Gordon's shoulders sagged; he slid one gauntleted hand up under his glasses and pinched the bridge of his nose. Damn it, he hated it when she was right.

"Now. Tell your Aunt Agatha what you're doing."

"I'm currently crawling through a maze of mud, wire fences, and wrecked cars that'd give a World War I veteran trench flashbacks, fighting off alien-controlled half-corpses that used to be people, the parasites that'd like nothing more than to do the same thing to me and everyone I care about, and soldiers who've been turned into cyborgs by an alien empire that wants to make humans as a whole into their slave army, so that I can take out what amounts to a fortified machine gun nest and break the enemy lines."
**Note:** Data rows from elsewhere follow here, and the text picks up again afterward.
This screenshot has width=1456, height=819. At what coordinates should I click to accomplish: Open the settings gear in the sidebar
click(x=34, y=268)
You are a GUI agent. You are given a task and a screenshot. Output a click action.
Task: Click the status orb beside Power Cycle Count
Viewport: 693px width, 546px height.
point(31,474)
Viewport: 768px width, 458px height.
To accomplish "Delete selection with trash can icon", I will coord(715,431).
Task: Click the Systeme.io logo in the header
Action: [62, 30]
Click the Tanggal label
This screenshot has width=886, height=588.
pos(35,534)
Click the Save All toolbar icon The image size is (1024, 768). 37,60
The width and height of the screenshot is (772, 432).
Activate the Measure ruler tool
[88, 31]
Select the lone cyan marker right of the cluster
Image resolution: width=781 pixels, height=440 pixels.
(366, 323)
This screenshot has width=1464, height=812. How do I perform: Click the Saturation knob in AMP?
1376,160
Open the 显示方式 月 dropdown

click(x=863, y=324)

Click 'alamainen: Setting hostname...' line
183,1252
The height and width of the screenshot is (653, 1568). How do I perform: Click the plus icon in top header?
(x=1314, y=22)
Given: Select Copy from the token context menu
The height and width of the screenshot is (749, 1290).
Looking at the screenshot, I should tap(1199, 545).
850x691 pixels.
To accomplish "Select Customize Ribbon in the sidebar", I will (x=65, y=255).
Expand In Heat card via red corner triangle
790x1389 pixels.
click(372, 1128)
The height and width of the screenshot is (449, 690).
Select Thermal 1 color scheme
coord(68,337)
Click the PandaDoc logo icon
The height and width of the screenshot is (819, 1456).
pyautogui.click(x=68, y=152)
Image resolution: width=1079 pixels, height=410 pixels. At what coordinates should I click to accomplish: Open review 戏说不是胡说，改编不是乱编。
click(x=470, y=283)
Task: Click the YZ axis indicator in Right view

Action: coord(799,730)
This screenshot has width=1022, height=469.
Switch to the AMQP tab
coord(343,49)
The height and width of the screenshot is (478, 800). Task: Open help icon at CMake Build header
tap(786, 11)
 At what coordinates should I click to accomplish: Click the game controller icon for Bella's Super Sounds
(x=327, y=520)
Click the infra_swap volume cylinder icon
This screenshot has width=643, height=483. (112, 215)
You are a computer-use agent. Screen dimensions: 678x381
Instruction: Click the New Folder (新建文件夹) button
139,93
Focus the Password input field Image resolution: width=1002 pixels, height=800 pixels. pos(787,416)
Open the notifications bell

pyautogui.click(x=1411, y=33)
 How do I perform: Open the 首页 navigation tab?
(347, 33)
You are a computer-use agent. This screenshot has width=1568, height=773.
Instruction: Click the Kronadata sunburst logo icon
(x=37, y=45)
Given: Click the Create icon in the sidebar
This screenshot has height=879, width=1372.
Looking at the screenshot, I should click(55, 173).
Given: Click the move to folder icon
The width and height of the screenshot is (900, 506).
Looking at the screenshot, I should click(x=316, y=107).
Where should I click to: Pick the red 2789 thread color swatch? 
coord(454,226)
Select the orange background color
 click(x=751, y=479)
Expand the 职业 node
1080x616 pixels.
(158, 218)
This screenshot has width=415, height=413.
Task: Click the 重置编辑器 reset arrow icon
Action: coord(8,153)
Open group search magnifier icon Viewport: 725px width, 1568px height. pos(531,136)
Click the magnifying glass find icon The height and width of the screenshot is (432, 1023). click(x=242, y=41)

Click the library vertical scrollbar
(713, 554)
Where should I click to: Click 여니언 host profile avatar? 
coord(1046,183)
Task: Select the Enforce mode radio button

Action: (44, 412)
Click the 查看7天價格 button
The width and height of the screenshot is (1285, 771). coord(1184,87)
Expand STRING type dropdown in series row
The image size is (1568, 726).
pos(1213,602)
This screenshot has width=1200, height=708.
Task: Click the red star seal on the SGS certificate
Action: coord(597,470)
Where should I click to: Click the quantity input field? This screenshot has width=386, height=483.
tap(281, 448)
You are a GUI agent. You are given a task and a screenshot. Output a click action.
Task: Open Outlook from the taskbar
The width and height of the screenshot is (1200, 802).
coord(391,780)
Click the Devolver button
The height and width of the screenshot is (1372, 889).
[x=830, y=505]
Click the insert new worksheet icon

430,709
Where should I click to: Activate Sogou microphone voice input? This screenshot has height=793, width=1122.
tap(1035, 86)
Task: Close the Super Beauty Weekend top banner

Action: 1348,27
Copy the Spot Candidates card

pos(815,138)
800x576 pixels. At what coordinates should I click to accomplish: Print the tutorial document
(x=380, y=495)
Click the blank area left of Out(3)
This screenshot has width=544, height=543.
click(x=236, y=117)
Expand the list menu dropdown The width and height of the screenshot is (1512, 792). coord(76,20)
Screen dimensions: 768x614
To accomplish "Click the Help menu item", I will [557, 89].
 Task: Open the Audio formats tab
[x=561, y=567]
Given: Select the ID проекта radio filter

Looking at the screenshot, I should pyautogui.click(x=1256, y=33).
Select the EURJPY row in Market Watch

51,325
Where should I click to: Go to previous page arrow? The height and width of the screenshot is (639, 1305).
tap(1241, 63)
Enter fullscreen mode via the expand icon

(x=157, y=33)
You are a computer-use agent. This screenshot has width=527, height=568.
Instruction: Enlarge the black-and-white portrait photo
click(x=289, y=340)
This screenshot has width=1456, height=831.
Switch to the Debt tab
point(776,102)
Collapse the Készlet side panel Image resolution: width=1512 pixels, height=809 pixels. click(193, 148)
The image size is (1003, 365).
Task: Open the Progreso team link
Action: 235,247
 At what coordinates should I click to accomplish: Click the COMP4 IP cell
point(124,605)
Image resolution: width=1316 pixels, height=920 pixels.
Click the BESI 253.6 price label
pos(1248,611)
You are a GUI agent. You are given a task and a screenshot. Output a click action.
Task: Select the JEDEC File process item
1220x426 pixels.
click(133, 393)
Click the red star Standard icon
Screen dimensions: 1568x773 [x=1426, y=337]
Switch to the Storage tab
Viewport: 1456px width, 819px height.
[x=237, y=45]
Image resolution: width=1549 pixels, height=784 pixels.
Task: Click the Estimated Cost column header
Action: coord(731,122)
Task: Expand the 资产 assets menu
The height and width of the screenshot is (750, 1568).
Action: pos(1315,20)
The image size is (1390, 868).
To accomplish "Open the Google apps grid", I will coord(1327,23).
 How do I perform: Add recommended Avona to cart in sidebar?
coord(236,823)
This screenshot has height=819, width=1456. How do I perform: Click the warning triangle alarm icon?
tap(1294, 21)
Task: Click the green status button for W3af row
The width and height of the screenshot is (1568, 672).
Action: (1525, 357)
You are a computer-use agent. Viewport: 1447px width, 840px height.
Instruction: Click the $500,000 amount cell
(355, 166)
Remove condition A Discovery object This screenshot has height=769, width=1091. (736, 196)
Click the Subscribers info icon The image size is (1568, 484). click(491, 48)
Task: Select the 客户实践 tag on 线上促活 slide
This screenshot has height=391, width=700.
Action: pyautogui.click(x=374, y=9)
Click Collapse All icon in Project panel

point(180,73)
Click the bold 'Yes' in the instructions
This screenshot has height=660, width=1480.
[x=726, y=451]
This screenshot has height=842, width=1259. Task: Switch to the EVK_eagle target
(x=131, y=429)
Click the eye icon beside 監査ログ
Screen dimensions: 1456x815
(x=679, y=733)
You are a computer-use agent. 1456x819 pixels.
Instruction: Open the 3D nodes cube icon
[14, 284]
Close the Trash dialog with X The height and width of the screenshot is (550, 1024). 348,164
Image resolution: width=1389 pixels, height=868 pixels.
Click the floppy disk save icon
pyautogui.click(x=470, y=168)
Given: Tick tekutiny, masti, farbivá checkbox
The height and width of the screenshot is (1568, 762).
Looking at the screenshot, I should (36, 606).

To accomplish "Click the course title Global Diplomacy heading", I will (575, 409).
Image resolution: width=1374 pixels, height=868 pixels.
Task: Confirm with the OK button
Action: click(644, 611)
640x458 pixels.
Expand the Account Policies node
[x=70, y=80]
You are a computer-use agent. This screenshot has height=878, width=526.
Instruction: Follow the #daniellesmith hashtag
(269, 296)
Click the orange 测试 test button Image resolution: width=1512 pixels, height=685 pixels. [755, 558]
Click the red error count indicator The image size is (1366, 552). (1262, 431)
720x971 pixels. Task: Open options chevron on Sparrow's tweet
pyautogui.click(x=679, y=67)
"There now." Aunt Agatha smiled and reached up to pat his cheek. "Was that so hard? You should really try being honest with yourself more often, Gordon. I think you'd find it therapeutic."

He stared at her.

"Oh, and you're bleeding rather badly. I'd suggest patching yourself up as soon as possible- and getting some food down your throat. It's really not a good sign when you start hallucinating in the middle of a battlefield, even if it does only last a moment."

Gordon shuddered, and opened his eyes for real.